Nigerian groups are known for trafficking small quantities by means of mules on passenger flights. Data from Brazil show that in each year since 2018 the most common foreign nationality of drug mules arrested at Brazilian airports has been Nigerian, Global Report on Cocaine 2023 indicates.

Nigerian trafficking groups are understood to be tribed-cells of four or five members, where each member of the cell has a small number of people working for them without knowing the members of the core group. They are thought to collaborate with larger groups outside of the country.

Furthermore, most of the people who buy the substance in these shanty and slum areas are people of low finances. The “big guys” get the substances from the modernised areas.

The cocaine substance is also of very high demand at the joint located near fuel filling stations at the Accra metropolis. ‘Clear’ and ‘boom’ are the two most popular cocaine kinds that sell the substance.

The process of acquiring the cocaine is simple; you just drive or walk to the vicinity at any time of the day and either boldly walk to the joint to purchase yourself or hire the service of the ‘ghetto boys’ to buy for you.

There is no stress at all. The ‘ghetto boys’ are jobless street youth who are ever eager to offer any kind of service so to have an opportunity of taking a short at cocaine, you can use any of them.

Visits by this website revealed that a lot of people, mostly boys in their formative years who ought to have been at school preparing themselves for future life, have so much embraced and become addicted to cocaine and marijuana use that they spend very little on food.

They look lean, dirty, and drained of all energy but what keeps them on their feet.
Asem (not real name), one of the popular sniffers in the area says: “Master, we have the ‘clear’ and the ‘boom’, it is very strong; which one do you prefer?”

The team opted for the ‘clear’, the more expensive brand at the joint, which supposedly very responsible people who drive in posh cars throng there on a daily basis to buy through middlemen.

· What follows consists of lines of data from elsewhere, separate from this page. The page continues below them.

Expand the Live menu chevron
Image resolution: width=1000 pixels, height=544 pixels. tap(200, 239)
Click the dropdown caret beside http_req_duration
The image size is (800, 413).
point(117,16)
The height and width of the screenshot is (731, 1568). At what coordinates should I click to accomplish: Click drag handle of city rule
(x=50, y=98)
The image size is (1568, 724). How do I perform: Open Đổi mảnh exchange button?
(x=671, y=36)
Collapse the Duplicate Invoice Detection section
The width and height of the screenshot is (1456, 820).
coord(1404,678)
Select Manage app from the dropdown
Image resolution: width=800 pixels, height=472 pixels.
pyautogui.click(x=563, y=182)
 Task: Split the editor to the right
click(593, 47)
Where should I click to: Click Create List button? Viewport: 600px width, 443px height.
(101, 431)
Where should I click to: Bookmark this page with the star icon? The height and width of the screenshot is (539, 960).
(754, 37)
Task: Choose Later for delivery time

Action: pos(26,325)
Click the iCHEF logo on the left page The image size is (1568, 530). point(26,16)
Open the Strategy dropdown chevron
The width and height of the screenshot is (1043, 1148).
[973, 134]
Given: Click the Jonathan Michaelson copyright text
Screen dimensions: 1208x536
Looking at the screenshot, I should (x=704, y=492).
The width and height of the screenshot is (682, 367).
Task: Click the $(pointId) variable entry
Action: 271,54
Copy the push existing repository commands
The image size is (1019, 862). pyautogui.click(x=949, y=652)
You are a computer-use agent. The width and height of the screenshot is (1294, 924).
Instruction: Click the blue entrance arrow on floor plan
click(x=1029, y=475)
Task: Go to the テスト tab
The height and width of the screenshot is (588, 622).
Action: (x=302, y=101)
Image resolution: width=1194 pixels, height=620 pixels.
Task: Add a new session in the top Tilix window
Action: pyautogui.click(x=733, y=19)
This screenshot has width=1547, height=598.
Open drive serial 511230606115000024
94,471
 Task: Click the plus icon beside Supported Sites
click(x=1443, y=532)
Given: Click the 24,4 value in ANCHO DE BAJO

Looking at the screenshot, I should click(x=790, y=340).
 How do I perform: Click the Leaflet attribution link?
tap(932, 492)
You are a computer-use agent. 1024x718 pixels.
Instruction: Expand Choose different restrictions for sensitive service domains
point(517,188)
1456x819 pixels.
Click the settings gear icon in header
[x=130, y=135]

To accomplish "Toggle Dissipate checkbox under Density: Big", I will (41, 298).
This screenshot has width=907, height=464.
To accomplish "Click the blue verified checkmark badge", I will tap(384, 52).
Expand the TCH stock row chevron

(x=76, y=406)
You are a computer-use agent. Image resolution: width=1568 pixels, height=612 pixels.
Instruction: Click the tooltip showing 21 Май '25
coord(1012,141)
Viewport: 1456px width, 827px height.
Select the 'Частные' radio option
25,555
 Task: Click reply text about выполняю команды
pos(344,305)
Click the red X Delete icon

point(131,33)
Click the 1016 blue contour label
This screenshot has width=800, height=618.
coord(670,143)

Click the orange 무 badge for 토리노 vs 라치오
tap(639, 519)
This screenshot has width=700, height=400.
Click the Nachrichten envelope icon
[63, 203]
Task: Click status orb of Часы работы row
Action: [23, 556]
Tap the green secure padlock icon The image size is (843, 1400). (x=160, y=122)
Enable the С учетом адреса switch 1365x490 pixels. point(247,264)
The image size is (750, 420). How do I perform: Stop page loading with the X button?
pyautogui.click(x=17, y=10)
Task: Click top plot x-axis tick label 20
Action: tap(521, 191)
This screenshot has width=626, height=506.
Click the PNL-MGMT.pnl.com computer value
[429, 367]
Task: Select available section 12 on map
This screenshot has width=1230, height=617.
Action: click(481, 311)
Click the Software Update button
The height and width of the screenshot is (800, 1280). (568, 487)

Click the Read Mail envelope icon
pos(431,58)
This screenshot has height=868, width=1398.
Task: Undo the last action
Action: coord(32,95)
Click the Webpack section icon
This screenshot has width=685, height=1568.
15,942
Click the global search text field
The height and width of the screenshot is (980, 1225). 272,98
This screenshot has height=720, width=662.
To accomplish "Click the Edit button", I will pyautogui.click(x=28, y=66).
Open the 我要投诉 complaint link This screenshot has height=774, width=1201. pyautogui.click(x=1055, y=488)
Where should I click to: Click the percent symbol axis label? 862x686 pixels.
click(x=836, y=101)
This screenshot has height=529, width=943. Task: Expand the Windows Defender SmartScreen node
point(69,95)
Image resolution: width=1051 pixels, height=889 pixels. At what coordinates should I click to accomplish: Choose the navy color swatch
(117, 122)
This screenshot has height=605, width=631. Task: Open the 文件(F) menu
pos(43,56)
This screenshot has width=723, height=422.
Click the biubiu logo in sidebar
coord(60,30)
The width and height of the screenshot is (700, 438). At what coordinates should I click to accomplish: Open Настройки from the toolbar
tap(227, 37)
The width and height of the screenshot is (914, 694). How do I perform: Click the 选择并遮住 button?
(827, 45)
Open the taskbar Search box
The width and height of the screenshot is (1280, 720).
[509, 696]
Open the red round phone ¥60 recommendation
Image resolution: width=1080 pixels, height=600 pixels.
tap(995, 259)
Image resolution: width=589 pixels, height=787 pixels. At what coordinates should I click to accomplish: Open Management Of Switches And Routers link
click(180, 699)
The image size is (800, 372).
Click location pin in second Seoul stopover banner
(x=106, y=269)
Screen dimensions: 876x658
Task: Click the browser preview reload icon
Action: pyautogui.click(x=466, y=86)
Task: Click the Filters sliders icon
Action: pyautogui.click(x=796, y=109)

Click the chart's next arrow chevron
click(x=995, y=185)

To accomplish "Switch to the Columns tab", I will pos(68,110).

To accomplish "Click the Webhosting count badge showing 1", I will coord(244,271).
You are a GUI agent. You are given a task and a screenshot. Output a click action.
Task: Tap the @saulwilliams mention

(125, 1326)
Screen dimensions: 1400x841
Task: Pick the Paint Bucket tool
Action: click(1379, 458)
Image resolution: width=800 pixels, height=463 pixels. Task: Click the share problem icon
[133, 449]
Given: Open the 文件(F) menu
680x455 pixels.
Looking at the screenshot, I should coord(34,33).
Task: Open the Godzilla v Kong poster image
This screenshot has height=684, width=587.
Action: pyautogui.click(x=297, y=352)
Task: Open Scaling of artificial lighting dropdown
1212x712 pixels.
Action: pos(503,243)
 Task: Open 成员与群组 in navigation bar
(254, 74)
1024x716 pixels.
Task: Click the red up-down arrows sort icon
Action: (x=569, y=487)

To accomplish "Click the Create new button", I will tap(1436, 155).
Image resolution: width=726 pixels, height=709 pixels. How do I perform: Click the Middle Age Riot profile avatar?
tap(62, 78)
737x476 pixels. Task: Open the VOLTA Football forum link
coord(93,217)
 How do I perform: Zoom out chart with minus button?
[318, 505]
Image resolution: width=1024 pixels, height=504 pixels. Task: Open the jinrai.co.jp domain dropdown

After successfully obtaining the substance, the team was shocked to find that a tip it gave Asem, the middleman, after employing his service, was used to buy two rolls of the stuff for his personal use.

He wouldn’t consider food, an item of clothing or any other thing as preferred option; as far as he was concerned, there was no opportunity cost at all.

Further checks revealed that the rate of deaths among the youth engaged in the sniffing is unusually high. A nearby shopkeeper laments, “You see, my brother, the cocaine kills them easily, but they don’t stop.”

For the benefit of the curious and uninitiated, the snuffling is done by dropping a small quantity of the cocaine on a sheet of paper, preferably the ones used to rap chewing gums.

Heat is then applied through a lighter beneath the sheet and the vapour that evaporates is sniffed for seconds until the user gets very high. And sniffing is currently in vogue, far more popular than all the other practices.

Another worrying development the site found out was the fact that several hostels housing students from various institutions in the capital are situated in the area, posing the danger of most students indulging in the practice.

The sniffers prefer places where there is heat to facilitate, according to them, the process.

Parents whose children live in the vicinity close to the school could, therefore, monitor their wards by looking out for those who frequently experience intense seating and get easily agitated and often like to be at places where there is heat.

The police, the site is reliably informed, have on countless occasions raided the areas noted to be a dent for cocaine users to arrest perpetrators of the crime, but the cocaine dealers always regroup shortly after every raid. This phenomenon has been going on for years.

What can be done

Police must therefore intensify their patrols in the metropolis to arrest people who are the sellers and consumers of cocaine to deter others especially the youth from engaging in the act.

The Narcotics Control Board (NACOB) which is a Ghanaian agency under the Ministry of Interior, with the formulation and enforcement of narcotics laws in the country as a matter of urgency should come out with new laws and other strategies to contain the growing cocaine sale and use.